I have transferred the account of the "City of the Man" from where it stands, at the end of the MS., to this place, as it seems more intelligible here, and the exact order has been obscured by the confusion of the leaves.

(20) _Cp._ "Poemandres," 15: "He [the Man], beholding the form like to himself existing in her, in her water, loved it and willed to live in it: and with the will came act, and so he vivified the form devoid of reason.

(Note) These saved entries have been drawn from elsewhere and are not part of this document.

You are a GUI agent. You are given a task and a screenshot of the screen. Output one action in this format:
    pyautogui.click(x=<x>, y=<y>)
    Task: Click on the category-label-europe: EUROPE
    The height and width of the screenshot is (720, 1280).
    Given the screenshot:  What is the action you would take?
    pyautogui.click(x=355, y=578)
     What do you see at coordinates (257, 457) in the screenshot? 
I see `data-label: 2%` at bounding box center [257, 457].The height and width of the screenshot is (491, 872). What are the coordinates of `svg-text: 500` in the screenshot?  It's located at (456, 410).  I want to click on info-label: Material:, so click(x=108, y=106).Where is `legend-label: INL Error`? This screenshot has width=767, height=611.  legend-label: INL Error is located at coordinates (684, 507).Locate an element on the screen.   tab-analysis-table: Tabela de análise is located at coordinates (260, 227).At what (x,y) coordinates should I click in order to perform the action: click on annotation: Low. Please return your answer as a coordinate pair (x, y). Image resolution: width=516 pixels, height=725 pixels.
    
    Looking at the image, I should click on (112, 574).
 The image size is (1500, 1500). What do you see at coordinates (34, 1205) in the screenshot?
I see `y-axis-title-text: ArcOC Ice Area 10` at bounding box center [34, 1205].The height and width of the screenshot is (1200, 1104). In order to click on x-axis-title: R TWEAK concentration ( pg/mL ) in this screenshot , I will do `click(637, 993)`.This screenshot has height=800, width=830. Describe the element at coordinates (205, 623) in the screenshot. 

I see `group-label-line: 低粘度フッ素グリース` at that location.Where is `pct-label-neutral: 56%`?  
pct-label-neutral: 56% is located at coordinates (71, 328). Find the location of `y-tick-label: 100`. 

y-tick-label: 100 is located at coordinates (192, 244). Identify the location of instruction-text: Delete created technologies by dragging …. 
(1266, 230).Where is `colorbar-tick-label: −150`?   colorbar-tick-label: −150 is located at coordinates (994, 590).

And Nature took the object of her love and wound herself completely round him, and they were intermingled, for they were lovers.... Thus, though above the Harmony (or Fate sphere), within the Harmony he [The Man] hath become a slave, ... and though he is sleepless from a sleepless Sire, yet is he overcome by sleep."

This is the Mystery of the concealment of God in Nature, a mystery that was sometimes presented under the symbol of a self-scattering, sometimes under the symbol of a magical sleep, or mystic death.

(21) "The Earth that brought forth the God" is the "ground of the individual soul," and is also the Sanctum Sanctorum of the Universe, the Hidden Sanctuary where the "Man" is raised from mystical death or is reborn. No doubt the symbolism is drawn from Egyptian sources.

(22) This passage might be paraphrased, "Those who have received Life and Light in the Concealed Sanctuary of the Soul know, through this Crown of Perfection, that the Inheritors of the Kingdom of Light are indeed reborn from the Indivisible Body, who is the Mother of us all.